Poor storage of meat, the use of sponges, not disinfecting the sink area, among other inappropriate actions are the factors that contribute to the survival of disease-causing bacteria .

For this reason, we tell you which are the main areas of your kitchen that you should pay attention to to avoid infections :

Freezer

This part of the refrigerator is one of the most dangerous, since in 97% of the houses, raw meats are stored in an inconvenient way.

Scientists say they should be placed on the bottom of the appliance; This will avoid possible contamination to other foods due to a drip of the fluids that emerge from them.

They also noted that the refrigerators were not at the indicated temperature (40 ° C), which is why a bacterium called listeria is more likely to be present, which is dangerous for people with weak immune systems such as older adults and pregnant women.

Cloths and sponges

Cleaning products are the preferred place for microorganisms such as staph, a bacteria that can live on many surfaces, and even in the human pharynx.

The recommendation is to wash these utensils very frequently and use them to dry hands and clean dishes, not to remove dirt from surfaces such as the table.

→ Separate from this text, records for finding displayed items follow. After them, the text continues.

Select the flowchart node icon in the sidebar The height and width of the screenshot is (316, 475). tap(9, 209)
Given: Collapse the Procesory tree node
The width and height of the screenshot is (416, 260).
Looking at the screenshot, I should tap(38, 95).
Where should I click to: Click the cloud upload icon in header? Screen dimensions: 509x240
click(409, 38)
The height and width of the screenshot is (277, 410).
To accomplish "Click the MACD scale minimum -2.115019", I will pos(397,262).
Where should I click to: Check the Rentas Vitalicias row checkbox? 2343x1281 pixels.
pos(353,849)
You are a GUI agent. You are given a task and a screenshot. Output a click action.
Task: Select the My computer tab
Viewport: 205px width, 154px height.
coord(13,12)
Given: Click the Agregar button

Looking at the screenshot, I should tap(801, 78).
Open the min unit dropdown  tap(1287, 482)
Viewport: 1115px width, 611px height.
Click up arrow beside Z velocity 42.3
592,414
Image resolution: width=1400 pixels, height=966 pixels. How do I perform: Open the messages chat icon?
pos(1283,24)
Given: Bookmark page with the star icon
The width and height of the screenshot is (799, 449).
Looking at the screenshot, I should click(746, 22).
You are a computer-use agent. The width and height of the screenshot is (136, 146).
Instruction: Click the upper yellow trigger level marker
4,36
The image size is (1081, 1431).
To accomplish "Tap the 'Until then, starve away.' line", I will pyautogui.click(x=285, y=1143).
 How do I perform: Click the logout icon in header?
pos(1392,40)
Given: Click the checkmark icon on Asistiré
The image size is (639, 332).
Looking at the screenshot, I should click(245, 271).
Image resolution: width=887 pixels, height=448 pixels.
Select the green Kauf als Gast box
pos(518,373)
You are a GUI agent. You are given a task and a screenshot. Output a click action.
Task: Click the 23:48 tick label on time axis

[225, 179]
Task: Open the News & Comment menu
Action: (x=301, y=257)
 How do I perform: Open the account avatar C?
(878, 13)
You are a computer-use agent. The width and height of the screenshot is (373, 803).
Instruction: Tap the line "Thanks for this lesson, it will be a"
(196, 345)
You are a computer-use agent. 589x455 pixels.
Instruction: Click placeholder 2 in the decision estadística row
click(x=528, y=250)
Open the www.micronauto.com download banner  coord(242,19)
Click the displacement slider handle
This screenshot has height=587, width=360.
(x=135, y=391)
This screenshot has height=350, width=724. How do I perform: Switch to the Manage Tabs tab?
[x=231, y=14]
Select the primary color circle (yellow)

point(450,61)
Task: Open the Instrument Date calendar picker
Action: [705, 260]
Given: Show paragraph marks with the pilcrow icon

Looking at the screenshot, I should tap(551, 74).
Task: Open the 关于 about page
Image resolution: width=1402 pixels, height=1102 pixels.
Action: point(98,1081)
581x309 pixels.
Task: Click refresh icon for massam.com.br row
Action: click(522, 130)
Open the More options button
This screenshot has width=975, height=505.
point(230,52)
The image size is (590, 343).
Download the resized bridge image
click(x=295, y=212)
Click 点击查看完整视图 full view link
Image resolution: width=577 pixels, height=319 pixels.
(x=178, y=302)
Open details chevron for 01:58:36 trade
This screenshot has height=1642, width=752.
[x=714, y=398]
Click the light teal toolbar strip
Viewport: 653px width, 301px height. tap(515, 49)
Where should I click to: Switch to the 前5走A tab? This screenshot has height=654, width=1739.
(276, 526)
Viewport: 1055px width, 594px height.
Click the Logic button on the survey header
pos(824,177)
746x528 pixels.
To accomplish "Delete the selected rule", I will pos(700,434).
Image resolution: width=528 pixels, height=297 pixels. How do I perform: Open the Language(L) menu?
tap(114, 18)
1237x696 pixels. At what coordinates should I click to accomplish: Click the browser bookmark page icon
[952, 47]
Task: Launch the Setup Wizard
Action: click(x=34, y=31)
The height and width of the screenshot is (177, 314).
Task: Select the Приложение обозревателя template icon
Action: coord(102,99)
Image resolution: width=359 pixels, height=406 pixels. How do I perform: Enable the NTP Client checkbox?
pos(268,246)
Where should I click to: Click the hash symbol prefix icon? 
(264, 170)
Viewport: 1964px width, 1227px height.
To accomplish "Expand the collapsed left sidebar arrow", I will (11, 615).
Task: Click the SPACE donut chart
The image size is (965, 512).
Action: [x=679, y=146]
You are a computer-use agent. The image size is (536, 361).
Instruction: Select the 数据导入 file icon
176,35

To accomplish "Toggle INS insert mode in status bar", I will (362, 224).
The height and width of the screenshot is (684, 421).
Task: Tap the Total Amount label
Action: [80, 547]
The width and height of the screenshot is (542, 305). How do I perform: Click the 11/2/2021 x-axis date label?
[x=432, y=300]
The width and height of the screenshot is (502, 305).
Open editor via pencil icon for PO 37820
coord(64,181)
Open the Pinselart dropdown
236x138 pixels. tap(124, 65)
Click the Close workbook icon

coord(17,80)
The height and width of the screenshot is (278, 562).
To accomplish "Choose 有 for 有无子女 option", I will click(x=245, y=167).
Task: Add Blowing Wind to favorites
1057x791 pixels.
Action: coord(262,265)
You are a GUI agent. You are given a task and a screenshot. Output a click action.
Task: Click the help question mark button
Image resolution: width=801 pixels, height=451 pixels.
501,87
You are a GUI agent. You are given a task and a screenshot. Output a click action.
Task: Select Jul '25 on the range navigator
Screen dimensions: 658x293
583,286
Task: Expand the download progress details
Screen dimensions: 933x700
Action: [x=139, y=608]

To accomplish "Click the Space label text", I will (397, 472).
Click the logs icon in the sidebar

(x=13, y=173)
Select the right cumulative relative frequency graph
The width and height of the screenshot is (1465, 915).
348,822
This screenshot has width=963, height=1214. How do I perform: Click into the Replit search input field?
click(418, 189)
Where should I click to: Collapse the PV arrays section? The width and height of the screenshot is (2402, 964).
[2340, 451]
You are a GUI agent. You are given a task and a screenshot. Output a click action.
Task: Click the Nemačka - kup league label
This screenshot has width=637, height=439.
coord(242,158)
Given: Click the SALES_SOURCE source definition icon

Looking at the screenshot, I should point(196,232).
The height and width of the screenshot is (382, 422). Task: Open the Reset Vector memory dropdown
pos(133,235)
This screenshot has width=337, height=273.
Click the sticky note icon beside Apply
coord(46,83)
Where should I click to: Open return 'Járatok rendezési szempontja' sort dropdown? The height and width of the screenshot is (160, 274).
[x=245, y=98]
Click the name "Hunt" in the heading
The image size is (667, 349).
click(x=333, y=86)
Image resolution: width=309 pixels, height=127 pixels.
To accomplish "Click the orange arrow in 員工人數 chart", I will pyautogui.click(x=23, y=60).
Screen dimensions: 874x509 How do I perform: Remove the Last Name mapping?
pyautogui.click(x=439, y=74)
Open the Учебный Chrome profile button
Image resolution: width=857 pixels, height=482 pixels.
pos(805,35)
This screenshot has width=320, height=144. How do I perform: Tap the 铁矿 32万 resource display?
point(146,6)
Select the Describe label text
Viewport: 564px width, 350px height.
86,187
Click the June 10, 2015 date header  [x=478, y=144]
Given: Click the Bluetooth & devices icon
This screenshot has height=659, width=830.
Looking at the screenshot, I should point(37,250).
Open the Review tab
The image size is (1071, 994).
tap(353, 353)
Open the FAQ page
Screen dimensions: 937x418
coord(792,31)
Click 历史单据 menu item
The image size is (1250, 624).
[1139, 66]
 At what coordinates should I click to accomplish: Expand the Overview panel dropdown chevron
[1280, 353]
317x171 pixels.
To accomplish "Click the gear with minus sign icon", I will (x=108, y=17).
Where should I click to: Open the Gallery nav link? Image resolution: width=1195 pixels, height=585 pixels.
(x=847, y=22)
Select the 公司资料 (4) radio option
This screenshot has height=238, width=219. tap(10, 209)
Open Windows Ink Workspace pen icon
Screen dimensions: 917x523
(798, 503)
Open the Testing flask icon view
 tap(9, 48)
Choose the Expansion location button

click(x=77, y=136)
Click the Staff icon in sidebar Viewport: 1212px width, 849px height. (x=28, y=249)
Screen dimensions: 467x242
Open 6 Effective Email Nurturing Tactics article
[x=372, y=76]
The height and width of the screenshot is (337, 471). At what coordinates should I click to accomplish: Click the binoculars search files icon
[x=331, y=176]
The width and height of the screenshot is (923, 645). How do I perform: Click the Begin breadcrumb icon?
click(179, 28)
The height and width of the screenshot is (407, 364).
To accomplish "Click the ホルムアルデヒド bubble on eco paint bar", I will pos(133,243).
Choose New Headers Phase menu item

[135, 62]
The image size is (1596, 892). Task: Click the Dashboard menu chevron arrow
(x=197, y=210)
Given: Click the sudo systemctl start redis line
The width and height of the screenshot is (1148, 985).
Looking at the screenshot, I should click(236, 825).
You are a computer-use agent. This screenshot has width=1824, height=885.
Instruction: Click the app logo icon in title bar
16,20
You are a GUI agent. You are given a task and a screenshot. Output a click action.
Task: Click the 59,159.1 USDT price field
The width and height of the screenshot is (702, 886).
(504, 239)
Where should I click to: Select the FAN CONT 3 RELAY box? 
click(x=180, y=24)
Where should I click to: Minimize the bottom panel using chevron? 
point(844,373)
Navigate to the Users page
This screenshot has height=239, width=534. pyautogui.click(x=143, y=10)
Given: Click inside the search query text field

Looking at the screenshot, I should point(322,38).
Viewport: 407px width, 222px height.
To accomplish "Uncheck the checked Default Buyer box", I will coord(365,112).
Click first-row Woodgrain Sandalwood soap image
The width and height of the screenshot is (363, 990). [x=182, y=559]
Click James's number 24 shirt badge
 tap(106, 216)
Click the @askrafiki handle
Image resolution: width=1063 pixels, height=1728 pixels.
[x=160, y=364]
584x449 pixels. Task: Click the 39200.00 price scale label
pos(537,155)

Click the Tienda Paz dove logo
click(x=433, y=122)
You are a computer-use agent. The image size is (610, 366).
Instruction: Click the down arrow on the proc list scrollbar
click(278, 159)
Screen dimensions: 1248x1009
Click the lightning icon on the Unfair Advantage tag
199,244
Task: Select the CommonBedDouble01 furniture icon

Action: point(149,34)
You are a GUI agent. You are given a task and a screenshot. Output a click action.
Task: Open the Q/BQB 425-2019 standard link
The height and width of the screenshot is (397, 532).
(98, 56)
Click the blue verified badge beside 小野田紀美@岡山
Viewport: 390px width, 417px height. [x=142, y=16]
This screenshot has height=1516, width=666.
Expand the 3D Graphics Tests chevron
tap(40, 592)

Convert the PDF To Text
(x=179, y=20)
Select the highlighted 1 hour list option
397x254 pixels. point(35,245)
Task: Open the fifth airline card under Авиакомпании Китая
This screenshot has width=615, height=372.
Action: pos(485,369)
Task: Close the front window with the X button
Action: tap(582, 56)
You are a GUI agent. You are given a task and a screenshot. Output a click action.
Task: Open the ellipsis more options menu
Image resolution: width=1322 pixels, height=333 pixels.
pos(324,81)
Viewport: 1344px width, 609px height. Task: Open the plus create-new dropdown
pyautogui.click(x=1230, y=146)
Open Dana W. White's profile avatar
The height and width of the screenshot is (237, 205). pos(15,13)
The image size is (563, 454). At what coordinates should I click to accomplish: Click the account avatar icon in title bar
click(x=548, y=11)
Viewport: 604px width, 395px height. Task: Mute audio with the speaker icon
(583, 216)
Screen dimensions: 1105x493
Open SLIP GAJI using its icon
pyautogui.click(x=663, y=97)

To remove these pathogens from sponges, microwave them for a minute or put them in the dishwasher.

Sink

Since around kitchen sinks is a place with constant humidity, the most feasible way to kill bacteria is by using soap and hand sanitizer.

Chopping boards

Being made of materials such as wood, it is very common for them to have deep grooves or cracks caused by daily use, perfect places where microorganisms can hide.

The solution is to wash them between each use, that is, it is not viable to cut some meat first and then vegetables, since it is very likely that they will contaminate each other.